» STATED PROBLEM
How many lines in the listing below contain the string "Edit"? Case matters. Reply with the number only.

» DATA LISTING
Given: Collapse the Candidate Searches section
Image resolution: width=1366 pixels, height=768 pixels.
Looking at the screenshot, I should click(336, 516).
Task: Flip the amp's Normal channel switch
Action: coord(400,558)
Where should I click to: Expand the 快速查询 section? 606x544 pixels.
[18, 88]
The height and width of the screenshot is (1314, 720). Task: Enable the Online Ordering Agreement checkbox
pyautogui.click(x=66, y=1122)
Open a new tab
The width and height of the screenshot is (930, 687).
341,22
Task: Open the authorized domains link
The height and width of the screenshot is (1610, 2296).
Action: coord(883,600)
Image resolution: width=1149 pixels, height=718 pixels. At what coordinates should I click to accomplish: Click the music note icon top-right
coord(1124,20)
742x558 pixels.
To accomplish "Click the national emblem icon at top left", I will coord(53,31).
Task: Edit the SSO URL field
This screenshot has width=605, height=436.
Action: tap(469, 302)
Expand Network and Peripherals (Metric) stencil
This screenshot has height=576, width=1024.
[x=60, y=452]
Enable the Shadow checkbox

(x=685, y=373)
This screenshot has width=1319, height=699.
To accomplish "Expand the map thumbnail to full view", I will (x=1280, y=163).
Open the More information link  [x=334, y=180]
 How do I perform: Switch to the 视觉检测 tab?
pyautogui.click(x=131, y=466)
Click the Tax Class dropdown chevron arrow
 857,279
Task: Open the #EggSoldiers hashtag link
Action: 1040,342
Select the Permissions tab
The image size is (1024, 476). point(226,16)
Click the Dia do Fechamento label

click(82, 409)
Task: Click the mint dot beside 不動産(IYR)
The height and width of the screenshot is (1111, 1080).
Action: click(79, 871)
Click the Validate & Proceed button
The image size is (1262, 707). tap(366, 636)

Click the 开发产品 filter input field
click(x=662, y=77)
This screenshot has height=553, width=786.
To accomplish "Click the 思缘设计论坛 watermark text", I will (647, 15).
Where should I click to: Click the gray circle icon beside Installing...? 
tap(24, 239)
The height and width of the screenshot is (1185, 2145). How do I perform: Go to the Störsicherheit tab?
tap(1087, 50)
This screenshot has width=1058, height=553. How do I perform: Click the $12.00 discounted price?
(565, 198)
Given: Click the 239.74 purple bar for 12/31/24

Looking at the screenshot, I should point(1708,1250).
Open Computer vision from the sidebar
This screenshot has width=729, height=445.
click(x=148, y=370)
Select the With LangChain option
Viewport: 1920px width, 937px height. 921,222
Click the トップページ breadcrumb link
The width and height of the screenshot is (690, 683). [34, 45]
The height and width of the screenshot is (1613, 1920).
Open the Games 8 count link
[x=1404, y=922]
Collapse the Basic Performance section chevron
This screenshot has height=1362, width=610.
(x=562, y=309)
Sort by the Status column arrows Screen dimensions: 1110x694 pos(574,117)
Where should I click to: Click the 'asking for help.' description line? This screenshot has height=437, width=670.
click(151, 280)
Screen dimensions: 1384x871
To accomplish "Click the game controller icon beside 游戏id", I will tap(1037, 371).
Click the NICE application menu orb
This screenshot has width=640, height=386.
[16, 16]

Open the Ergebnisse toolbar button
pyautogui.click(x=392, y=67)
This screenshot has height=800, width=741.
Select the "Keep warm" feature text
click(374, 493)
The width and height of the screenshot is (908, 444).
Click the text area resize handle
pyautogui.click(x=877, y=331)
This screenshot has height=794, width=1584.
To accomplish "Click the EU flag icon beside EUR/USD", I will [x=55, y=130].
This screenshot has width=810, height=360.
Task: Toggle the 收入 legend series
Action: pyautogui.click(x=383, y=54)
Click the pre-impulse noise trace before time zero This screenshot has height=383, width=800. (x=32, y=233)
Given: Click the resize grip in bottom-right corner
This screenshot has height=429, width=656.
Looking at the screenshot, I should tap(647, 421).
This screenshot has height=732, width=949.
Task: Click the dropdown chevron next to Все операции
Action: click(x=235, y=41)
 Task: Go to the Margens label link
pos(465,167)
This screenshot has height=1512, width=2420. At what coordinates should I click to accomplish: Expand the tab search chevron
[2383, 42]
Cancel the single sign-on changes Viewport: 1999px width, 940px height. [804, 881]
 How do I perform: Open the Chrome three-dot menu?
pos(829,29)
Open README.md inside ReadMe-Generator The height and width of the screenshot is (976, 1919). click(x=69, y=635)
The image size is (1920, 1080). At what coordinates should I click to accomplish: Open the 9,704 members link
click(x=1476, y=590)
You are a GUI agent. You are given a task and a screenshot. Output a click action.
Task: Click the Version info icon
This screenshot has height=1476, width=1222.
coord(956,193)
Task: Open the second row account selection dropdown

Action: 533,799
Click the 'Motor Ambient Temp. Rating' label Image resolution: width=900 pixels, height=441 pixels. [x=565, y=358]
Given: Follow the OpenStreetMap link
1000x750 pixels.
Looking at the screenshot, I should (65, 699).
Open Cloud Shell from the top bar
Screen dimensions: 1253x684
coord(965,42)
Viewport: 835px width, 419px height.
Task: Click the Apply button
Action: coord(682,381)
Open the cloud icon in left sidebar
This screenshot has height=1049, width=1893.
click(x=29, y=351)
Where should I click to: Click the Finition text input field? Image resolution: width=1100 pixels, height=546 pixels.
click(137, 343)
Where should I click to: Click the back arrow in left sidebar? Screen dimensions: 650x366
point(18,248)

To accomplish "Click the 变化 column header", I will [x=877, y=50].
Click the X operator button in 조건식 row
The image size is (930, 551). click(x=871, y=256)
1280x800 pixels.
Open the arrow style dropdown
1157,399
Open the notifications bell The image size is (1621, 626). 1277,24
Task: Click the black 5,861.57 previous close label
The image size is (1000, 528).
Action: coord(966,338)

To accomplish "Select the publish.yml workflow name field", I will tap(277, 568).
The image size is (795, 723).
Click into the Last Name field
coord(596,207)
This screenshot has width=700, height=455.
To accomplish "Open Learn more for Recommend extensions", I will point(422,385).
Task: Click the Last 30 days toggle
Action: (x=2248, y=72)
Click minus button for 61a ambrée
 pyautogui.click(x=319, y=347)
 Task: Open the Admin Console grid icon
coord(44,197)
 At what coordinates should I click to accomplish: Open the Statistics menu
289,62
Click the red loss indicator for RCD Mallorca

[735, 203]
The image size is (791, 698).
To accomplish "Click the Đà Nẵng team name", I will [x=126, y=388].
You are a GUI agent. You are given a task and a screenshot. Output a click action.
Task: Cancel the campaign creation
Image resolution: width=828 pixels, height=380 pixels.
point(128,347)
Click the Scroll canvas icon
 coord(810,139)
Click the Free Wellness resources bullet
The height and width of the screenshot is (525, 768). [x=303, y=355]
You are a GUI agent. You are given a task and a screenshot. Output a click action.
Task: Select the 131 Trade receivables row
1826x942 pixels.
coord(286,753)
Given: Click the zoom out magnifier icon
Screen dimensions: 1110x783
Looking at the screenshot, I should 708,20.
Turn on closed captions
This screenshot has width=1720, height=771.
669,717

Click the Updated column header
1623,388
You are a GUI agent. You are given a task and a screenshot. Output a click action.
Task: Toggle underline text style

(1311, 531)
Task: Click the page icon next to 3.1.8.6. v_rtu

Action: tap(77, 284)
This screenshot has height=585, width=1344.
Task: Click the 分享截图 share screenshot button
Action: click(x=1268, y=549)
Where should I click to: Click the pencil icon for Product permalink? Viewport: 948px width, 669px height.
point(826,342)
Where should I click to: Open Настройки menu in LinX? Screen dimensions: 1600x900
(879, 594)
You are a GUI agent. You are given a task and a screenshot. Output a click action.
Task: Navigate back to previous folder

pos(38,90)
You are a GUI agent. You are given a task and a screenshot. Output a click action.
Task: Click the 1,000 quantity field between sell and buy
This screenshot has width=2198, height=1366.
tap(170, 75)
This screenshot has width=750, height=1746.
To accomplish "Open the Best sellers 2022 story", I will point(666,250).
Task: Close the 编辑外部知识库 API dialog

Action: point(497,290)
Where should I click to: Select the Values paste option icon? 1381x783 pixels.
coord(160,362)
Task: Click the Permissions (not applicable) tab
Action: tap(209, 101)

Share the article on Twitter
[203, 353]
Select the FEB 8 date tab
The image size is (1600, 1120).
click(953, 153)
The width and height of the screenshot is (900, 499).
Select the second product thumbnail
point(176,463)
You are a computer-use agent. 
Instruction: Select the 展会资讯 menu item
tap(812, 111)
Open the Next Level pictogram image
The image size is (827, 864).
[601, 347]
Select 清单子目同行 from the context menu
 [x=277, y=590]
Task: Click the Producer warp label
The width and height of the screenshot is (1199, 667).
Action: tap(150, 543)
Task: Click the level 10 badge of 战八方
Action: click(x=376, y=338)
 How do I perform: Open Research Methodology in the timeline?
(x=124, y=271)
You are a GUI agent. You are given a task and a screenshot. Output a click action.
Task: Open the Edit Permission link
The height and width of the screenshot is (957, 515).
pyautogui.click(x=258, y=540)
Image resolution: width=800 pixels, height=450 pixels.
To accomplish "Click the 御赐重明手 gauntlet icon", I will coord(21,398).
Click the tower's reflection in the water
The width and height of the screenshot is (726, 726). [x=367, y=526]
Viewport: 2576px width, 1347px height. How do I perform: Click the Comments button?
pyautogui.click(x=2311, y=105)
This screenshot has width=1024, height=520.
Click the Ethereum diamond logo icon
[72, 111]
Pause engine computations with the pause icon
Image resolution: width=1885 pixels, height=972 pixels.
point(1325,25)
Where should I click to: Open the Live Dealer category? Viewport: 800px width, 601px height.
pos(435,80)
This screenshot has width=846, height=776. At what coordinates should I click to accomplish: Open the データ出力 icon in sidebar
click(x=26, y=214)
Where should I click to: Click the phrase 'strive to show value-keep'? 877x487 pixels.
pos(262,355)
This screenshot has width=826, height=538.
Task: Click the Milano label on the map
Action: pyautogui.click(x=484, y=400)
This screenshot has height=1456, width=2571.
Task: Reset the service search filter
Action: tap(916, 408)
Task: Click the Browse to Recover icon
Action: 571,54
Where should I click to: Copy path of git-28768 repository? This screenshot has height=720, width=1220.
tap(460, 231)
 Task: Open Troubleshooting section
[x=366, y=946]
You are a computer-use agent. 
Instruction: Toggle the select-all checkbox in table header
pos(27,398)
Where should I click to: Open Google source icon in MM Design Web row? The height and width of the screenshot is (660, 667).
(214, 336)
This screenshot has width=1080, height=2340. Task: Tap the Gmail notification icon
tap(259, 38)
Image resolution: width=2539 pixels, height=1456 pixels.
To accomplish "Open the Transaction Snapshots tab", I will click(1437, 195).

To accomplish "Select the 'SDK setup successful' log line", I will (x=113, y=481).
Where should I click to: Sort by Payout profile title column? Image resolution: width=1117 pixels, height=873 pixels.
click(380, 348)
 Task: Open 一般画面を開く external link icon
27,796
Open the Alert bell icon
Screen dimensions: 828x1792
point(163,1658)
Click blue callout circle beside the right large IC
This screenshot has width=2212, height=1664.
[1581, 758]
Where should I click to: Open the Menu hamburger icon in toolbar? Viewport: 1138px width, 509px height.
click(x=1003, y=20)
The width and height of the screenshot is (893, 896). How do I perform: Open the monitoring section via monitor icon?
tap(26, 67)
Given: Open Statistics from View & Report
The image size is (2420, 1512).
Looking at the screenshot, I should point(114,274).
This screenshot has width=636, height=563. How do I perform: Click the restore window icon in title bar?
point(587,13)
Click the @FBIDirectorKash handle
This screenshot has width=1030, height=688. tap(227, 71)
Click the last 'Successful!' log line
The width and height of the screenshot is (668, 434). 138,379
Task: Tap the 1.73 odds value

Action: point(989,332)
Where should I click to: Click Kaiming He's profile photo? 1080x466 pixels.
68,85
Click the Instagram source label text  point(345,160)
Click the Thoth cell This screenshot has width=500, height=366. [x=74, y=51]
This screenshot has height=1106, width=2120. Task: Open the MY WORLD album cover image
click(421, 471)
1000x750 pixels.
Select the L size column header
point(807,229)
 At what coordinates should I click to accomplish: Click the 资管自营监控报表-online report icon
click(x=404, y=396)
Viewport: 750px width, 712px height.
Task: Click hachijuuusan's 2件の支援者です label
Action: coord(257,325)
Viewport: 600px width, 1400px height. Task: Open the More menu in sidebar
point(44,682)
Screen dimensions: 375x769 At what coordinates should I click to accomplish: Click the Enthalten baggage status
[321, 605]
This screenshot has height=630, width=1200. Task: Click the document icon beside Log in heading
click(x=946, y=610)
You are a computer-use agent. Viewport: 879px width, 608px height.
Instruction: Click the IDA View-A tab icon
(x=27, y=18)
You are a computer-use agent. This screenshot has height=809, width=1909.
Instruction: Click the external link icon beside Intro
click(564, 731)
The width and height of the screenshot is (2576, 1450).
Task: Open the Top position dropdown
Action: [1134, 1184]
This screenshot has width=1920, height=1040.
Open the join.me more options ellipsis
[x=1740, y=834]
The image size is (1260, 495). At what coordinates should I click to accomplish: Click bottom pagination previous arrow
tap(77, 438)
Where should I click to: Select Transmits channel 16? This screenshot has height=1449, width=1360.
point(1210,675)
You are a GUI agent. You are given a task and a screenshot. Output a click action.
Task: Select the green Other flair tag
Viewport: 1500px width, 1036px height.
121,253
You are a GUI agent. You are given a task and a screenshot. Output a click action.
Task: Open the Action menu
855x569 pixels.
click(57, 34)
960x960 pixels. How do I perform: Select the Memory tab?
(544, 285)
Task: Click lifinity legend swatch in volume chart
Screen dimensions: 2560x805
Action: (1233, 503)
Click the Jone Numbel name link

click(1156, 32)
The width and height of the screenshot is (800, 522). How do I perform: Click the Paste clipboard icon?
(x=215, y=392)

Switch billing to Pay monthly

» EXPECTED OUTPUT
2